In the event that the length of the rafters in the overhangs is not sufficient, they are lengthened by fillets.
The lathing is fastened, the step of which is selected depending on the roofing material.
Some nuances of installing the lathing
The details of the lathing are fastened with self-tapping screws perpendicular to the rafters. By density, the following types of crate are distinguished:
solid: OSB or moisture-resistant plywood boards are laid on top of the rafters with a small expansion gap at the joints (used for roll and other flexible roofing materials);
sparse: the distance between the beams is 450 mm or more (for example, for slate);
standard: there should be 200-400 mm between the elements of the lathing (for tiles and metal tiles).
Important: the crate is attached to all rafter legs. Wood is selected without knots and grooves. "Cyanosis", the presence of rot and damage by pests are not allowed.
Gable roof rafter system. Pediment: ways of tying
The pediment can be finished with various materials. To your attention the rafter system of a gable roof (photo and description of some techniques for decorating the pediment).
Bricklaying. This method is acceptable in the case of building thick walls made of durable material: rubble, brick, etc.
Upholstery with aluminum panels, galvanized steel sheets. Such material will reliably protect against wind and precipitation. The disadvantage is the relatively high cost and thermal conductivity.

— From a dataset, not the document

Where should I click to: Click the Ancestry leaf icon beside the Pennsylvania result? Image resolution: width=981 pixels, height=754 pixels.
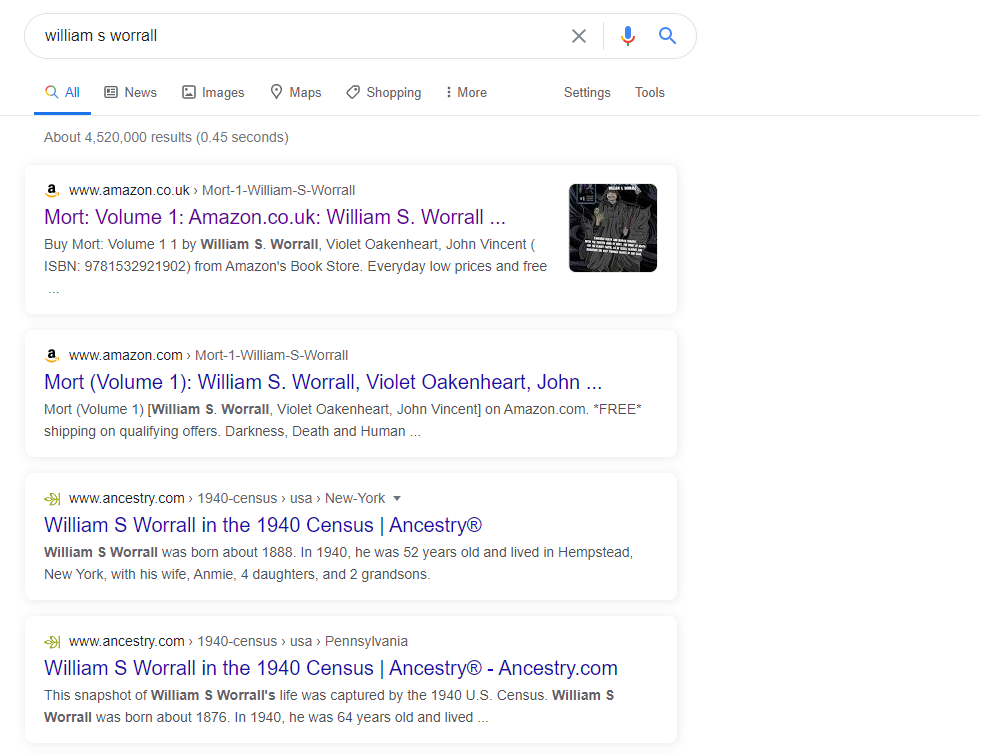point(52,642)
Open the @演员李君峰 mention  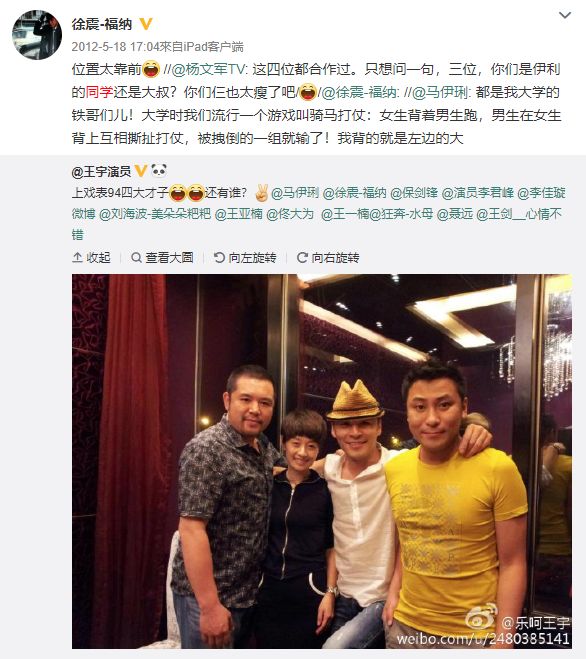[478, 193]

Blockhouse or wooden lining. The pediment of such a roof will look aesthetically pleasing. Wood works well with any material used for wall construction and waterproofing, but requires protection from moisture. pediment-celestial people-get off-clapboard
Vinyl siding finishing: this material practically does not increase the load on the load-bearing walls, does not require special processing from moisture. Siding is the best budget solution for tying a pediment. Fasten it on top of boards 20 mm thick, which are stuffed onto the rafter legs, filling the triangle formed by them.
The rafter system of a sloping gable roof
In order to increase the under-roof space, to make it residential, a gable sloping roof is being built. This design can be represented in the form of three triangles, one of which is located above the ceiling of the attic, and the other two are on the sides.
The technology for creating a sloped gable roof provides for a certain sequence of actions.
In the ceiling beams, cut-outs are prepared for mounting racks. In the case of overlapping with concrete slabs, the beds are laid on them.
Install vertical racks and attach struts. A structure without braces can be assembled.
Side girders are laid.
The legs of the layered rafters are mounted in turn. If necessary, contractions are additionally fastened.
Hanging type trusses are made on the ground, all the parts are connected and then lifted to be installed in their place.
In the case of using layered rafters, the side girders are connected by beams that serve as parts of the ceiling of the under-roof room. In the beams, cut-outs are made for fastening the racks of the ridge bar.
A ridge bar is installed.
Fasten the layered rafter legs.
A crate is mounted, the type of which is selected depending on the roofing material.
At the end of the article on how a gable roof rafter system is created, a video with expert comments.